Every parent knows the intrinsic value of starting early, whether it’s reading, computation, sports, or the arts. What you learn and do in childhood will stay with you for the rest of your life. In the same way, there is a deep connection between youth service and lifelong service and even philanthropy. Yes, childhood is on our side.
The world’s problems today are extremely complex and interrelated, driven by competing political, social and economic forces. Climate change and humanity’s role are now backed by irrefutable science and clean water, the essence of all life is in scarce supply in many parts of the world. This phenomenon, the diminution of Lake Chad, has been identified as one of the causative factors for the intractable nature of the Boko Haram crisis. The desertification of the northern part of Nigeria could also be a contributing factor to explosion of deadly banditry in the North West and North Central parts of the country. Simply put, we cannot afford for young people to grow up before they learn about and help solve our biggest challenges. No, time is not on our side.

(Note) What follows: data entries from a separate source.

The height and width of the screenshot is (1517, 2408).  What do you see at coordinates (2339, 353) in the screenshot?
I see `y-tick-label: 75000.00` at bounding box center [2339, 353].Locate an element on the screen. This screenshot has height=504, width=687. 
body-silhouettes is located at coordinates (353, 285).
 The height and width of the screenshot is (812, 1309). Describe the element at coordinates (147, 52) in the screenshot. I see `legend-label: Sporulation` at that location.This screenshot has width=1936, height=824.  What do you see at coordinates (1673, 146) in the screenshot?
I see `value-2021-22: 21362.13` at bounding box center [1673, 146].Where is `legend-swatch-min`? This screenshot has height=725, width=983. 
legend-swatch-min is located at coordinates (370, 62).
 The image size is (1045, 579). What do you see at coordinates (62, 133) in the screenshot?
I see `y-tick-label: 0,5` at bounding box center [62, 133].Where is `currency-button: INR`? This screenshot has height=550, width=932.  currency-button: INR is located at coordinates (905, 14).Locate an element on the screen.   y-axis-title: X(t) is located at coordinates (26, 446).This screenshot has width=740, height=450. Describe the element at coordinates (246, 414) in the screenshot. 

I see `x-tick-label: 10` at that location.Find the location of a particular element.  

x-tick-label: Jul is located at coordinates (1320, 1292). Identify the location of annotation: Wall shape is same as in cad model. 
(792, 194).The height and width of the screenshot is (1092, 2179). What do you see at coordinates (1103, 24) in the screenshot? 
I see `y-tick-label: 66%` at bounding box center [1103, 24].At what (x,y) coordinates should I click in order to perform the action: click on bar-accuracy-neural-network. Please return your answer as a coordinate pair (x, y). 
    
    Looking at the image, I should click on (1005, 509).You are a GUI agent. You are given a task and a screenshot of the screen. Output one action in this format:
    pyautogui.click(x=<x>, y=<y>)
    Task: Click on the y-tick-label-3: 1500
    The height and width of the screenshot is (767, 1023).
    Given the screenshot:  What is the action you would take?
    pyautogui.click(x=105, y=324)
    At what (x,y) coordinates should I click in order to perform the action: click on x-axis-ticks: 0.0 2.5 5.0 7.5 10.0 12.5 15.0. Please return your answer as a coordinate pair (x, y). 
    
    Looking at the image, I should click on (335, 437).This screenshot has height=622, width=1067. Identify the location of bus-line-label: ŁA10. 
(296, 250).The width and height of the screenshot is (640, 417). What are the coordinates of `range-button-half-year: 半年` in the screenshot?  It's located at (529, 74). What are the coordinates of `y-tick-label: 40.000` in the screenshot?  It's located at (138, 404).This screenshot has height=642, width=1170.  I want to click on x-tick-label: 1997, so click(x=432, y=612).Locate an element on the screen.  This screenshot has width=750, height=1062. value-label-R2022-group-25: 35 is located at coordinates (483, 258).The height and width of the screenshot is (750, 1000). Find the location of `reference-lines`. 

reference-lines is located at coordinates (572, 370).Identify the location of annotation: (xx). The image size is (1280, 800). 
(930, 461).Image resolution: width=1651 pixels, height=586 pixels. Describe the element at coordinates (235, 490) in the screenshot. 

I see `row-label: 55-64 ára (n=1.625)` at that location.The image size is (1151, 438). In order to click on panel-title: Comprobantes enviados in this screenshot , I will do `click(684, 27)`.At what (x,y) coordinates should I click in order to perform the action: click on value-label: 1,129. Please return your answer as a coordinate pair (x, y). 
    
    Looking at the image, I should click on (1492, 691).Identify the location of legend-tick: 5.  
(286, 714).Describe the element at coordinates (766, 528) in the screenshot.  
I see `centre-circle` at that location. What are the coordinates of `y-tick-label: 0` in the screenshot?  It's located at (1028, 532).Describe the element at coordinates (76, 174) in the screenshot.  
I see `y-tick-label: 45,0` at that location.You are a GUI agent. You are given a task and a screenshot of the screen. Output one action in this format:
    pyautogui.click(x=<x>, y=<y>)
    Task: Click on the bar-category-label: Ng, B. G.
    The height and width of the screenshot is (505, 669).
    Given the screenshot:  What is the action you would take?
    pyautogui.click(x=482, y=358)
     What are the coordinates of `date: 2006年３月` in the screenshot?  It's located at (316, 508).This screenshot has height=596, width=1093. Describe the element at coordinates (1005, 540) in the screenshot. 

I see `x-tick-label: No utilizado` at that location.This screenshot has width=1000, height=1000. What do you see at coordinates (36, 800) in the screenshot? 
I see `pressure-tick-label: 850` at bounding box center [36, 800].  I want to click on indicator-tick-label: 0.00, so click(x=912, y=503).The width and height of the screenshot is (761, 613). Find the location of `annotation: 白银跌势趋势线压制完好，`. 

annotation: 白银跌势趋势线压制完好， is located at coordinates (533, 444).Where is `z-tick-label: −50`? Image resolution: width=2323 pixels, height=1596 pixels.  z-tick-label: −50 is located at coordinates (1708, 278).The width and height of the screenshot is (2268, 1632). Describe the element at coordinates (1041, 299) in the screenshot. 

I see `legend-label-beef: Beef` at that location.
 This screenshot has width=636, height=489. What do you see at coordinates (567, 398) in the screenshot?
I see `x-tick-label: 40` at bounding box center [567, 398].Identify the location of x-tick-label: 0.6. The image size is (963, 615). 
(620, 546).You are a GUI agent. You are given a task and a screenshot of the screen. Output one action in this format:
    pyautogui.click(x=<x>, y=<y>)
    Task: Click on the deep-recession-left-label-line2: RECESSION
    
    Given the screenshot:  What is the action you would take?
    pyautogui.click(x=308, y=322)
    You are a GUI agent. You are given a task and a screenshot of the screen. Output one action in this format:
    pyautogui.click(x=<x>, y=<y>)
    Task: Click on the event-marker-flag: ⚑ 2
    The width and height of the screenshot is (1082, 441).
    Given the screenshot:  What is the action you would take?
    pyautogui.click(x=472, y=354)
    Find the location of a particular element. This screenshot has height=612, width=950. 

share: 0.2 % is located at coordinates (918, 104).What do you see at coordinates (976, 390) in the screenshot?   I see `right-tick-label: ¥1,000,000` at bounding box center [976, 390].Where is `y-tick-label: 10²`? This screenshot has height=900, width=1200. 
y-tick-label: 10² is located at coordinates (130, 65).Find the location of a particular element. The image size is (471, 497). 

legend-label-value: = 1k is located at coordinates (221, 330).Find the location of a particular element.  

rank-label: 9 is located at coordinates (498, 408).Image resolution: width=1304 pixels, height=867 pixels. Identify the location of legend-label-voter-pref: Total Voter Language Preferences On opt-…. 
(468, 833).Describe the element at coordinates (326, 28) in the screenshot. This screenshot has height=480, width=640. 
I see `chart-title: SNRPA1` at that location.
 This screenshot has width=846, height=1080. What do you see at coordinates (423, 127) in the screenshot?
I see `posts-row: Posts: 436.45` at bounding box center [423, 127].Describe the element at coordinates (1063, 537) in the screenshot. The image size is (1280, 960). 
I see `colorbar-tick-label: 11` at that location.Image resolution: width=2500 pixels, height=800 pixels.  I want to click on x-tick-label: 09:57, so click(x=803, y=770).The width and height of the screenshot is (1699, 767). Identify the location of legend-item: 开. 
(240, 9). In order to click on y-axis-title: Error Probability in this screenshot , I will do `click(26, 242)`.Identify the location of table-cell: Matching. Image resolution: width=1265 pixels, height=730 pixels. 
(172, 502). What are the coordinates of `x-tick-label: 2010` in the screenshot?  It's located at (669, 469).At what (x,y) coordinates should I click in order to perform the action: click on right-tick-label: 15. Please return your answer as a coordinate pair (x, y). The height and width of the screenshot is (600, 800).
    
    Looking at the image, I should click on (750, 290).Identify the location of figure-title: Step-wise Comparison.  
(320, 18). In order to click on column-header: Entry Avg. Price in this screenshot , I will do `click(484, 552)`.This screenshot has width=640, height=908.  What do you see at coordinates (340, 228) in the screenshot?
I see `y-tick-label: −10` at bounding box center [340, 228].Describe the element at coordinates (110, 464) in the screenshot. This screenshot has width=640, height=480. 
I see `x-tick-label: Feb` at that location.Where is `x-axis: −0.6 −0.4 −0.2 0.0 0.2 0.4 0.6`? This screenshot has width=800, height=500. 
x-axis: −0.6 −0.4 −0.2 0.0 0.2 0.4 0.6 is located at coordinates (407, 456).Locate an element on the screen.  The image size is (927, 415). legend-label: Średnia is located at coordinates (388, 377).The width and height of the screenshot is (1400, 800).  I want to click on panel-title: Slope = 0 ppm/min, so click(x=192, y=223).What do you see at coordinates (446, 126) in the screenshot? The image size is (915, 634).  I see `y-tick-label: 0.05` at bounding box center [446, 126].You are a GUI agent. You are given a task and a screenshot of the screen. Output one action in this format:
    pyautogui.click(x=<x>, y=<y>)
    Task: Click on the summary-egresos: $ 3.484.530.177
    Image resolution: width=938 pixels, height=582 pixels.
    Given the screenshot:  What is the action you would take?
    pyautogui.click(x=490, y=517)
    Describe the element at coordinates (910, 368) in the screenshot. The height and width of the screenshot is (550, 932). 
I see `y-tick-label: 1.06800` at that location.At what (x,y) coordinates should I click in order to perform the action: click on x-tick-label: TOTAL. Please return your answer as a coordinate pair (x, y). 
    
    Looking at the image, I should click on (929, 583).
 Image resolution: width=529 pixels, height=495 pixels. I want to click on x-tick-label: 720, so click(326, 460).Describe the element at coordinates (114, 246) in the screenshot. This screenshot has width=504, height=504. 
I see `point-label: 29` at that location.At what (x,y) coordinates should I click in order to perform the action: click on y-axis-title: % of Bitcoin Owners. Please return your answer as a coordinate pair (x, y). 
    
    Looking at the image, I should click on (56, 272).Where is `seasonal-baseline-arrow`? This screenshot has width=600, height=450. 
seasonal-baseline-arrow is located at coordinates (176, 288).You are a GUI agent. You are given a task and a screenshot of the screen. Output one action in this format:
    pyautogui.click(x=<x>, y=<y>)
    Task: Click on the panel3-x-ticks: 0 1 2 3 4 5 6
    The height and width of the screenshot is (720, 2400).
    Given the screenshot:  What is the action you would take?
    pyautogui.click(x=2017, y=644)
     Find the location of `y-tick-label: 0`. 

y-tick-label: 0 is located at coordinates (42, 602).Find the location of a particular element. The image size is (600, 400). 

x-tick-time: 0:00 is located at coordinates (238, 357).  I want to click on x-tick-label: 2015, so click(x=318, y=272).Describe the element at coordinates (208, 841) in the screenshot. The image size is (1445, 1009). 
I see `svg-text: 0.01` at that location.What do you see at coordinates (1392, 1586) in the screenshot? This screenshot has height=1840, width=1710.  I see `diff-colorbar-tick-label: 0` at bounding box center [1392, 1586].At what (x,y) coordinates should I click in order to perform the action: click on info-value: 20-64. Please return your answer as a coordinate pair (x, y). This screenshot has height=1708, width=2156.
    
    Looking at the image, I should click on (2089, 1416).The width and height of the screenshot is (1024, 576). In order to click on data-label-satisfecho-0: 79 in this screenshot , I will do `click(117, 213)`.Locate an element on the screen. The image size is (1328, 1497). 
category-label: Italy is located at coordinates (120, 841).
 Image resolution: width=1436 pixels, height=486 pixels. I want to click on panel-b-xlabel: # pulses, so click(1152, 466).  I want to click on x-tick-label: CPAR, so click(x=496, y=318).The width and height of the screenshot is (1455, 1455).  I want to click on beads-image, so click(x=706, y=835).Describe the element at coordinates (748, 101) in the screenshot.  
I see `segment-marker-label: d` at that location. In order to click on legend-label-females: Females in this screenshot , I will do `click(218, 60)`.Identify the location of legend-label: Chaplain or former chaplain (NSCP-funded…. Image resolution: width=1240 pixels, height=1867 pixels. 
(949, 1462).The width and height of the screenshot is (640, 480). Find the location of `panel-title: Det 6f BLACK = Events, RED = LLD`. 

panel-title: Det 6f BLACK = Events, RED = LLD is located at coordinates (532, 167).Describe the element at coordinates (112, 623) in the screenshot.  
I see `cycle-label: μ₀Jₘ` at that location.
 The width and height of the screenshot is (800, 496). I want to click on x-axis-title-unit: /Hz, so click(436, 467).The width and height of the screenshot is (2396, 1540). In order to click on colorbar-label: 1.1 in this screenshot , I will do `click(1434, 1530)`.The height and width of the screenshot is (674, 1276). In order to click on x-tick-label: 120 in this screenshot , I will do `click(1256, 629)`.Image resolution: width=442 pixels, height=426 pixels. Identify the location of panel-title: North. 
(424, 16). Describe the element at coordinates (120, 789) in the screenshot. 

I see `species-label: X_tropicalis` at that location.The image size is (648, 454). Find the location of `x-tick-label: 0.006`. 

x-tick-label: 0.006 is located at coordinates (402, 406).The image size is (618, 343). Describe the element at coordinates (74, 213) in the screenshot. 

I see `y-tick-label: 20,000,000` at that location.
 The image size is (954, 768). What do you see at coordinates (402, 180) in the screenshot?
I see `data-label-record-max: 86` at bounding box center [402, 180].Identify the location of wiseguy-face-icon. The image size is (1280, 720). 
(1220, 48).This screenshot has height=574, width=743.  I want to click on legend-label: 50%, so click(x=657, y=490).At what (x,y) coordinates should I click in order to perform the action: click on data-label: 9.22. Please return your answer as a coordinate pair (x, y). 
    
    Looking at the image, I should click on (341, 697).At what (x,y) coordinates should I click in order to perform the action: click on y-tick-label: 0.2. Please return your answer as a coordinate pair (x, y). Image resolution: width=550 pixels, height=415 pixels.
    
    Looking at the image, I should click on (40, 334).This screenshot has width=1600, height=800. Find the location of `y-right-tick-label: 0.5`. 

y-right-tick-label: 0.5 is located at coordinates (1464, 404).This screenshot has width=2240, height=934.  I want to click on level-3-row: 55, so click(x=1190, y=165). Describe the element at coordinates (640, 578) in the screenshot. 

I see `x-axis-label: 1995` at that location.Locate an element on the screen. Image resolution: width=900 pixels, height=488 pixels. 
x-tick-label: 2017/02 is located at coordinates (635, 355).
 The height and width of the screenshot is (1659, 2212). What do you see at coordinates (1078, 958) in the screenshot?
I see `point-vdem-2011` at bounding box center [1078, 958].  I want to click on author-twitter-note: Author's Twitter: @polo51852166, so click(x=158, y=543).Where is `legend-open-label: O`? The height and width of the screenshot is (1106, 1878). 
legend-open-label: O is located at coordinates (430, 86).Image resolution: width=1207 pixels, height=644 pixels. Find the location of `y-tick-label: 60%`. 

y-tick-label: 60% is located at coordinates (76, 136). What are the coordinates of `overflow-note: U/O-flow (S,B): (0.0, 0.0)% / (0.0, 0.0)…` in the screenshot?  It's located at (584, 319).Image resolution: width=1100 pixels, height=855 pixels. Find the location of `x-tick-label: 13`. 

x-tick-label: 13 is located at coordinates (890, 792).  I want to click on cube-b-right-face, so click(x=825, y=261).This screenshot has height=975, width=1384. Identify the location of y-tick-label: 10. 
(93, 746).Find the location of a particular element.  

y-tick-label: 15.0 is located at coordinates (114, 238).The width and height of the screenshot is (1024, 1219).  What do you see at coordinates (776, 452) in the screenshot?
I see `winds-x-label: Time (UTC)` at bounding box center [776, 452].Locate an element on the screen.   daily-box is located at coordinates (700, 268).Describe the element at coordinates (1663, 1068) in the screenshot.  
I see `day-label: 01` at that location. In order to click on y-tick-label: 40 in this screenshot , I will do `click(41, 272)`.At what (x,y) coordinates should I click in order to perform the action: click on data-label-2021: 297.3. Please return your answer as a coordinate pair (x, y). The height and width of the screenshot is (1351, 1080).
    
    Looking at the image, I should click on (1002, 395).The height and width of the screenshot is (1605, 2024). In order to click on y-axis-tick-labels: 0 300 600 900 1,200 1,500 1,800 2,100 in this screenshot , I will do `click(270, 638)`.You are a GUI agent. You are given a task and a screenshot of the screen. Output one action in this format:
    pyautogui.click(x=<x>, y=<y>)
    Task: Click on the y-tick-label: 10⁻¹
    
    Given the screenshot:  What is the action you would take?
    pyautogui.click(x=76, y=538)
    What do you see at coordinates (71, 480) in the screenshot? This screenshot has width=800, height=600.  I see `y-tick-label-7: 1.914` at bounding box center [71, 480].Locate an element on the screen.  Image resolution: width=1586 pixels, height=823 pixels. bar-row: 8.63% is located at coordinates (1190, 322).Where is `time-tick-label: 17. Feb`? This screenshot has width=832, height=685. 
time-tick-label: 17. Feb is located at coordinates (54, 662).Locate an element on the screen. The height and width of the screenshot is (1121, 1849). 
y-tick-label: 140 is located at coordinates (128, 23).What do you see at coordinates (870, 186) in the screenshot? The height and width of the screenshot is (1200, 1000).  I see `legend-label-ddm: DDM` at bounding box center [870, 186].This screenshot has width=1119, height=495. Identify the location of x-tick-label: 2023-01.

Before it is too late, we must raise our hands against the devil and block the yawning gap before there is too much bile and venom in our mouths. The new normal must envision and work toward a scenario where young Nigerians take the lead in changing the country and the world at large. Working with partners in and outside Nigeria, we must help young people find their voice, take action and make an impact on vital community issues. Young people have always been at the centre of social change and we ignore their potential to reshape the world at our peril. If the civilised, law-abiding society does not engage them, someone else certainly will.